Wzywana od kilku tygodni do tablicy Edyta Górniak postanowiła wreszcie przerwać milczenie na temat kondycji jej małżeństwa z Darkiem Krupą. Wiemy już, że między bajki można wrzucić składane całkiem niedawno w prasie deklaracje o wielkiej i spełnionej miłości.

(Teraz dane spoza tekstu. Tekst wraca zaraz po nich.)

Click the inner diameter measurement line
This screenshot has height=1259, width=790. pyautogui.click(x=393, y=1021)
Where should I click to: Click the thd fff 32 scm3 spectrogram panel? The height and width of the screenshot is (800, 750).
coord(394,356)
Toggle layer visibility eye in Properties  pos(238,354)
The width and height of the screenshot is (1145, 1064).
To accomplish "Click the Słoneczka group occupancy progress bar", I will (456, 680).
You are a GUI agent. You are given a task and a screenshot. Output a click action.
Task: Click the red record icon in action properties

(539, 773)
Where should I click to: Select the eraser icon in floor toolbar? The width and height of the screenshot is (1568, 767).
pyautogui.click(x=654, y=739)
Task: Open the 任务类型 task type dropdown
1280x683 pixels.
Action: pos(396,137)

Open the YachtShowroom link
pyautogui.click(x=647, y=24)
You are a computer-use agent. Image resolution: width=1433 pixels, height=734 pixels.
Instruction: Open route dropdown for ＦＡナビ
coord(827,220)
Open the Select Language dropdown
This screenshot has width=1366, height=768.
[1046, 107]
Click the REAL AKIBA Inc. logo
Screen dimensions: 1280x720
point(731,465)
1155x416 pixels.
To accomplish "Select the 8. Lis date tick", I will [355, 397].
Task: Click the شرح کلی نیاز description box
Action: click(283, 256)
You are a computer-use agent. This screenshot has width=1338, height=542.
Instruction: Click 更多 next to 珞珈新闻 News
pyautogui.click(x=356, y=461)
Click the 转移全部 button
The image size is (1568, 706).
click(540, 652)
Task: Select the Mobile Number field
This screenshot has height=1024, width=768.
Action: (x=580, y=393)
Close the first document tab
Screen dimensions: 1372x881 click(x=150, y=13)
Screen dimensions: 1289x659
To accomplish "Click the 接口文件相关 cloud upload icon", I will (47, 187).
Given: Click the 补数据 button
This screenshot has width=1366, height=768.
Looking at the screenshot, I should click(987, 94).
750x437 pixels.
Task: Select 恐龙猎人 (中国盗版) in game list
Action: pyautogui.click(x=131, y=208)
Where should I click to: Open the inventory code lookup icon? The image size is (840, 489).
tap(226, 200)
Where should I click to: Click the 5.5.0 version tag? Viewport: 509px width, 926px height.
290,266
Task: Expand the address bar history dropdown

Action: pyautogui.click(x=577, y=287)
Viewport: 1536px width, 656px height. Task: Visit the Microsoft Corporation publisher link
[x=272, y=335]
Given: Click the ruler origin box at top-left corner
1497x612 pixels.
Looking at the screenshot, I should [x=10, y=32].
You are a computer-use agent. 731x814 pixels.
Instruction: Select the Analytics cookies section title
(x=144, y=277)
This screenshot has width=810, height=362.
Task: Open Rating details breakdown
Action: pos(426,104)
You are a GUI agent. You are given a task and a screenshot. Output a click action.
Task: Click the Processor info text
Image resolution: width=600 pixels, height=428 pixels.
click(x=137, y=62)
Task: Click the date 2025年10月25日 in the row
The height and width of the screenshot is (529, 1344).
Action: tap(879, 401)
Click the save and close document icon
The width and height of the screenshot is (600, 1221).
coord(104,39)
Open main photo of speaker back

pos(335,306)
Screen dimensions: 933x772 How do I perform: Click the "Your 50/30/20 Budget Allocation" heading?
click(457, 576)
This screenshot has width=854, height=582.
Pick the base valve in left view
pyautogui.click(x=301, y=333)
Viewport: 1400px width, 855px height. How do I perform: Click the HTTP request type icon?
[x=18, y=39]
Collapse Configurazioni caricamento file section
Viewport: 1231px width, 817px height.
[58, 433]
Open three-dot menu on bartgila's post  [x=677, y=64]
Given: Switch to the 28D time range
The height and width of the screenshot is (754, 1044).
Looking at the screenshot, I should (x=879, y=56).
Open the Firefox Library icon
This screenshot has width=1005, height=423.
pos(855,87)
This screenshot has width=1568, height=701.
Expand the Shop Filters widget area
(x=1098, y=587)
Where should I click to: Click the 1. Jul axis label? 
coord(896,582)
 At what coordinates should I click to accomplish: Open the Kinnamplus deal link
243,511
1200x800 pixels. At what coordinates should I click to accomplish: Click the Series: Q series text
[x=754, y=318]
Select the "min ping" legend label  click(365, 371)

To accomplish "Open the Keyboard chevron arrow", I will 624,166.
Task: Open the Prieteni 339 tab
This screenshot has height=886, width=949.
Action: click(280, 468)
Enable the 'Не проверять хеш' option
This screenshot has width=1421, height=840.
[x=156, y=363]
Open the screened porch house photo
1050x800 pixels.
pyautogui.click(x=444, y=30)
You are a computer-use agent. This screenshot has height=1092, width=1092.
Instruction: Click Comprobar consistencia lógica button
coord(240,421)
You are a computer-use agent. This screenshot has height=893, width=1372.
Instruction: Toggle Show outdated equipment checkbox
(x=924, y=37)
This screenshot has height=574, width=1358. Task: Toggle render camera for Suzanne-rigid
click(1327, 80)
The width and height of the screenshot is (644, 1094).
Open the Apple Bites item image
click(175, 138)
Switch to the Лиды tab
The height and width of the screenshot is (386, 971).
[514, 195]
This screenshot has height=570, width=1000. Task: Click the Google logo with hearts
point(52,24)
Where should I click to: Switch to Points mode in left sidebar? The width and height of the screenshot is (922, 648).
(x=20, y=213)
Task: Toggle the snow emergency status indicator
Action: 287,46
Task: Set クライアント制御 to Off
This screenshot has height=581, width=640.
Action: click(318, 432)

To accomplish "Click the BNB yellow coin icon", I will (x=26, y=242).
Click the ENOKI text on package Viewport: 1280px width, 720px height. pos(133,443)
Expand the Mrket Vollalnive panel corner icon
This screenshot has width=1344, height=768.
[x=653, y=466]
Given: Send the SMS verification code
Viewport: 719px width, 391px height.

Edzia właśnie oficjalnie ogłosiła, że zostawiła męża i wyprowadziła się z domu.
Wychodząc naprzeciw informacjom i spekulacjom, jakie w ostatnim czasie pojawiały się w prasie na nasz temat, pragniemy przedstawić Państwu stan faktyczny, ucinając tym samym wszelkie niepotrzebne domysły - informuje w oświadczeniu na swojej stronie.
Sytuacja, w której życie zawodowe jest prowadzone równolegle z życiem rodzinnym i toczy się pod jednym dachem, prowadzi często do zachwiania proporcji. Jeśli dom jest jednocześnie biurem, studiem nagrań i kancelarią, przestaje być ostoją, w której człowiek może odpocząć, zebrać myśli i przebywać w harmonii ze swoją rodziną.
Zapowiada też, że ona i Krupa nadal chcą wspólnie wychowywać ich syna Alana:
Kilka lat trwania w takim stanie rzeczy potrafi wtrącić do życia mnóstwo niepotrzebnych emocji, które z czasem przesłaniają to, co w rodzinie powinno być najistotniejsze. Stąd nasza decyzja o podjęciu próby odnalezienia siebie i swoich pasji na nowo, a co za tym idzie osobnym zamieszkaniu. Z uwagi na dobro naszego synka żyjemy w bliskim sąsiedztwie, aby móc na co dzień otaczać go miłością i opieką rodzicielską.
Piękne słowa. A jak było naprawdę?
Wyobraźcie sobie teraz, ile będzie łez w sobotę - jaka tragikomedia... Boimy się włączyć Polsat.